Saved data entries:
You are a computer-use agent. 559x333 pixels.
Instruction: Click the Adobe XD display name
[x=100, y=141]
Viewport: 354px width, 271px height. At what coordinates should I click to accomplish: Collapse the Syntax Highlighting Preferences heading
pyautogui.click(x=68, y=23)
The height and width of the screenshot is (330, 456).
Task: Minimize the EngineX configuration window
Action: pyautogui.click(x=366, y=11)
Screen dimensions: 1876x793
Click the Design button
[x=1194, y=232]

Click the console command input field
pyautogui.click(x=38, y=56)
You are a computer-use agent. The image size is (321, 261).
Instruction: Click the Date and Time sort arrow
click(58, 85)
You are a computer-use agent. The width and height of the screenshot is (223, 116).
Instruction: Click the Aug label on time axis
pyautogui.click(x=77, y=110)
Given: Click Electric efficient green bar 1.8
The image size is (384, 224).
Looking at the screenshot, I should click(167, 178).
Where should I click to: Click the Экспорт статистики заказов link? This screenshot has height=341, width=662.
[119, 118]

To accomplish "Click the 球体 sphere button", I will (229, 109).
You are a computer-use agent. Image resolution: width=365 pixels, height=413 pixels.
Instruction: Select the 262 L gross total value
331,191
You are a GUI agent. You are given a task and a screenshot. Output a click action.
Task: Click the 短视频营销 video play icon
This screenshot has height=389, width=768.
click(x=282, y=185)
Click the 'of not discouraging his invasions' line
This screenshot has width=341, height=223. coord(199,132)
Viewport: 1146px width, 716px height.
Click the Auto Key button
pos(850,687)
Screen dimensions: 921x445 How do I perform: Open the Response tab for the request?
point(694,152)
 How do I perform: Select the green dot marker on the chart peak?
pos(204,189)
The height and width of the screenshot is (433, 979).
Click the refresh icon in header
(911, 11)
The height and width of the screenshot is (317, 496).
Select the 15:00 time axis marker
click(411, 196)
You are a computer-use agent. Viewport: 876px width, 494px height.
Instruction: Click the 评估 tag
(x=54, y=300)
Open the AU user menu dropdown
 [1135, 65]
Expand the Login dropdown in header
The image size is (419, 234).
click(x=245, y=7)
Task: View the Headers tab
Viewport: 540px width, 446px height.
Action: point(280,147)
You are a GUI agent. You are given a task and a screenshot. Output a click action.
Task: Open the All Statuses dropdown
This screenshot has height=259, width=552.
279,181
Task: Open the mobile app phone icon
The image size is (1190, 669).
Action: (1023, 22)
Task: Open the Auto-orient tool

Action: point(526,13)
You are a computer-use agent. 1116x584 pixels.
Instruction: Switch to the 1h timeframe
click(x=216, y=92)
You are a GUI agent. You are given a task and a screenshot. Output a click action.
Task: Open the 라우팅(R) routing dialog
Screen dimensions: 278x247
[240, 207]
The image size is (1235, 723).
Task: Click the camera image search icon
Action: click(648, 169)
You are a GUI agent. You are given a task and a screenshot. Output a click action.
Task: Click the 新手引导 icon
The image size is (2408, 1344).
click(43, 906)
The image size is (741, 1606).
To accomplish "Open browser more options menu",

Task directions: When answering, write out each of the lines above exactly as given.

Reply to the exercise:
You are a computer-use agent. 559x333 pixels.
Instruction: Click the Adobe XD display name
[x=100, y=141]
Viewport: 354px width, 271px height. At what coordinates should I click to accomplish: Collapse the Syntax Highlighting Preferences heading
pyautogui.click(x=68, y=23)
The height and width of the screenshot is (330, 456).
Task: Minimize the EngineX configuration window
Action: pyautogui.click(x=366, y=11)
Screen dimensions: 1876x793
Click the Design button
[x=1194, y=232]

Click the console command input field
pyautogui.click(x=38, y=56)
You are a computer-use agent. The image size is (321, 261).
Instruction: Click the Date and Time sort arrow
click(58, 85)
You are a computer-use agent. The width and height of the screenshot is (223, 116).
Instruction: Click the Aug label on time axis
pyautogui.click(x=77, y=110)
Given: Click Electric efficient green bar 1.8
The image size is (384, 224).
Looking at the screenshot, I should click(167, 178).
Where should I click to: Click the Экспорт статистики заказов link? This screenshot has height=341, width=662.
[119, 118]

To accomplish "Click the 球体 sphere button", I will (229, 109).
You are a computer-use agent. Image resolution: width=365 pixels, height=413 pixels.
Instruction: Select the 262 L gross total value
331,191
You are a GUI agent. You are given a task and a screenshot. Output a click action.
Task: Click the 短视频营销 video play icon
This screenshot has height=389, width=768.
click(x=282, y=185)
Click the 'of not discouraging his invasions' line
This screenshot has width=341, height=223. coord(199,132)
Viewport: 1146px width, 716px height.
Click the Auto Key button
pos(850,687)
Screen dimensions: 921x445 How do I perform: Open the Response tab for the request?
point(694,152)
 How do I perform: Select the green dot marker on the chart peak?
pos(204,189)
The height and width of the screenshot is (433, 979).
Click the refresh icon in header
(911, 11)
The height and width of the screenshot is (317, 496).
Select the 15:00 time axis marker
click(411, 196)
You are a computer-use agent. Viewport: 876px width, 494px height.
Instruction: Click the 评估 tag
(x=54, y=300)
Open the AU user menu dropdown
 [1135, 65]
Expand the Login dropdown in header
The image size is (419, 234).
click(x=245, y=7)
Task: View the Headers tab
Viewport: 540px width, 446px height.
Action: point(280,147)
You are a GUI agent. You are given a task and a screenshot. Output a click action.
Task: Open the All Statuses dropdown
This screenshot has height=259, width=552.
279,181
Task: Open the mobile app phone icon
The image size is (1190, 669).
Action: (1023, 22)
Task: Open the Auto-orient tool

Action: point(526,13)
You are a computer-use agent. 1116x584 pixels.
Instruction: Switch to the 1h timeframe
click(x=216, y=92)
You are a GUI agent. You are given a task and a screenshot. Output a click action.
Task: Open the 라우팅(R) routing dialog
Screen dimensions: 278x247
[240, 207]
The image size is (1235, 723).
Task: Click the camera image search icon
Action: click(648, 169)
You are a GUI agent. You are given a task and a screenshot. Output a click action.
Task: Click the 新手引导 icon
The image size is (2408, 1344).
click(43, 906)
The image size is (741, 1606).
To accomplish "Open browser more options menu",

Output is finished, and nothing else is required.